Aguaytía es otro nombre a tener en cuenta estos días. Desde ese rincón de la selva peruana nos llegan nuevas señales de humo, como hace poco nos llegaron desde Ilave o desde Tingo María. Suerte de mensajes de alerta, indicios de que algo no anda bien en el país y que algo peor se nos viene encima. ¿Agorero de un aciago destino, sino cruel de nuestros días? Espero que no. Espero equivocarme y quedarme tan solo con la “fatalidad sino cruel” que cantaba Julio Jaramillo. Sin embargo, prefiero pecar por acción que por omisión.

¿Qué pasó en Aguaytía? Un comando militar de diez y seis infantes de marina fue emboscado por setenta senderistas bien armados y bien uniformados (pantalones camuflados y polos negros, como los que usan las huestes del “camarada Artemio”). Resultado: tres militares muertos y varios heridos. ¿Casualidad? ¿Golpe de suerte de Sendero? Difícil creerlo. Todo parece indicar, mas bien, que algún buen samaritano prosenderista avisó que por esa ruta y a esa precisa hora pasaría dicha patrulla. Sea como fuere, lo cierto es que los servicios de inteligencia de Sendero están funcionando mejor que los del Estado peruano. Perdón: están funcionando, y punto.

¿Qué podemos concluir de este hecho? En primer lugar, confirma que el gobierno central carece de voluntad política para desactivar los rezagos del terrorismo y, consciente de la convulsión social que vive el país, Sendero Luminoso está sacando provecho de la coyuntura. En segundo lugar, confirma que Lima está a siglos luz del interior del país. El establishment goza de muy buena salud. Es decir, para nuestras elites, aquí no pasa nada. Con vergonzoso candor, algunos incluso aseguran que no hay crisis sistémica ni caos alguno. Mientras unos buscan al ansiado mesías que supuestamente nos salvará de esta debacle, otros creen haberlo encontrado ya. Pero todos, por igual, toman la gravedad de esta crisis con espíritu deportivo. ¿Una whiskisito, hermanito? ¿Una sopita wantán? ¿Un tonito con el Zambo Cavero? Por ellos, el país bien puede irse al demonio mientras nadie atente contra su futuro ni contra su bolsillo. Prefieren el conciliábulo, la componenda y el silencio mientras ello les asegure un puesto en una ONG o un lugar en el próximo Congreso.

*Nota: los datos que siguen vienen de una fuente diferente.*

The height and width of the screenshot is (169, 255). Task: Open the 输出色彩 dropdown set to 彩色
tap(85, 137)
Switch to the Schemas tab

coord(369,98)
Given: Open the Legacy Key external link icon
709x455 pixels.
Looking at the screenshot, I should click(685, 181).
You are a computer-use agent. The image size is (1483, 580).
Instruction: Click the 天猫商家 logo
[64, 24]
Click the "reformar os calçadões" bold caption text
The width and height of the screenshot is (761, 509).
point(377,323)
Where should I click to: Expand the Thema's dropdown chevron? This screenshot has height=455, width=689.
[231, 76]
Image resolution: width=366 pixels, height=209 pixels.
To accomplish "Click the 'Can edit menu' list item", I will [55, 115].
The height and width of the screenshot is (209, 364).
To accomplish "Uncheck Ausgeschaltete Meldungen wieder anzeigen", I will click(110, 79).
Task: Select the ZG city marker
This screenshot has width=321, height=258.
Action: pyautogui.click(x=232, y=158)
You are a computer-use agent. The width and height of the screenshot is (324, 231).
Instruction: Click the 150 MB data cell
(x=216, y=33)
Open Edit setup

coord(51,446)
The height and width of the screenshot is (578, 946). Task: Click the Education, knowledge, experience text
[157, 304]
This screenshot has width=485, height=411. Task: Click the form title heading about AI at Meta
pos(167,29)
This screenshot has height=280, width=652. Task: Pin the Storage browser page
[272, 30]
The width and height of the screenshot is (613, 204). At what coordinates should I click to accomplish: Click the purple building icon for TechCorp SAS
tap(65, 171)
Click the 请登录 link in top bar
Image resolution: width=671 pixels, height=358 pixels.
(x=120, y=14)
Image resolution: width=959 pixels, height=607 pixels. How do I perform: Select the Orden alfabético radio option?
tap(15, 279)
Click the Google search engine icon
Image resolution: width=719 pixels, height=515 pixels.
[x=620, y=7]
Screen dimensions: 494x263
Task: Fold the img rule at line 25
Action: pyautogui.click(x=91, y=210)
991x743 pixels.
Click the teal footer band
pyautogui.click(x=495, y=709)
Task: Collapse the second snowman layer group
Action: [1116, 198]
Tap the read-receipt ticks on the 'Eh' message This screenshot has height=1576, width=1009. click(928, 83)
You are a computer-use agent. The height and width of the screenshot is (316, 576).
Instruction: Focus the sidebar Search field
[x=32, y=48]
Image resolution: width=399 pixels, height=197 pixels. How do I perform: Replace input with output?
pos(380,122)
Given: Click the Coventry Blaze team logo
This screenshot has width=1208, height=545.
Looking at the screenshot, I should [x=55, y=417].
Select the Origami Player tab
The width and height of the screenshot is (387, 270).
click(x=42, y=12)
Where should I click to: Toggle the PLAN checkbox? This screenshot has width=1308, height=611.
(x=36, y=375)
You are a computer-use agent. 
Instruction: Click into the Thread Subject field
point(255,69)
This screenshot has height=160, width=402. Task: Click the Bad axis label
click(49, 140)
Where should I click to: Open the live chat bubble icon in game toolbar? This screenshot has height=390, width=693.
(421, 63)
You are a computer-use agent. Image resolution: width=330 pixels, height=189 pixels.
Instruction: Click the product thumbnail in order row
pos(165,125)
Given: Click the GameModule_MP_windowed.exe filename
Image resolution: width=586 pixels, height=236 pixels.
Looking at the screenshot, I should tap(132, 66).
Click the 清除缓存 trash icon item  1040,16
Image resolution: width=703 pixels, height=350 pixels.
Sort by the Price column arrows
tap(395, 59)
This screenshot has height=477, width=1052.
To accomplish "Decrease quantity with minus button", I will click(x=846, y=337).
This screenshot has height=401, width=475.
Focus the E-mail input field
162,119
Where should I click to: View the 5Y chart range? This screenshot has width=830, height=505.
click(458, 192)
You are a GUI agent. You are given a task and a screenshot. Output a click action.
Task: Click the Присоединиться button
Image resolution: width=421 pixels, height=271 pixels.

Es que el problema del Perú no está, como muchos quieren creer, en quién será el próximo presidente, o si éste será outsider o insider. Mucho menos en quién sera el próximo premier o el próximo secretario general del Apra. No, para nada. El problema está -lo hemos venido repitiendo hasta el cansancio desde esta columna- en nuestras élites, en el establishment. Ahí, como en el paraiso, todos son iguales. Y no hay Ilave ni Aguaytía que valga. Todos piensan, actúan y ganan casi igual. Importa poco si son liberales o marxistas, de izquierda o de derecha, apristas o comunistas. Todos bailan al mismo ritmo y hacen los mismos disfuerzos. Hasta los 80, al menos, aun existían ciertos principios éticos y ciertas pautas ideológicas que definían a nuestros políticos. Hoy eso ya fue. El corrupto de ayer es el demócrata de hoy. El marxista del pasado conspira con el reaccionario de antaño. Lo único que les importa a nuestras elites es mantener su status. “Estar en algo”, como dicen en Lima. Y por eso, precisamente, el país sigue siendo el mismo de siempre. Porque está al servicio de la frivolidad y el cinismo de sus elites. Llámenme aguafiestas, si quieren, pero yo estoy convencido que nuestros problemas están mucho más allá de capillas políticas, de maquinarias electorales y de de mezquinos intereses personales. Y eso, precisamente, es lo que adrede ignoran nuestras elites. Porque les conviene, aunque el lobo feroz vaya de caperucita roja, coma con ellos, les hable bonito y, al final, terminen aplaudiéndolo (a él sí) y haciéndolo presidente.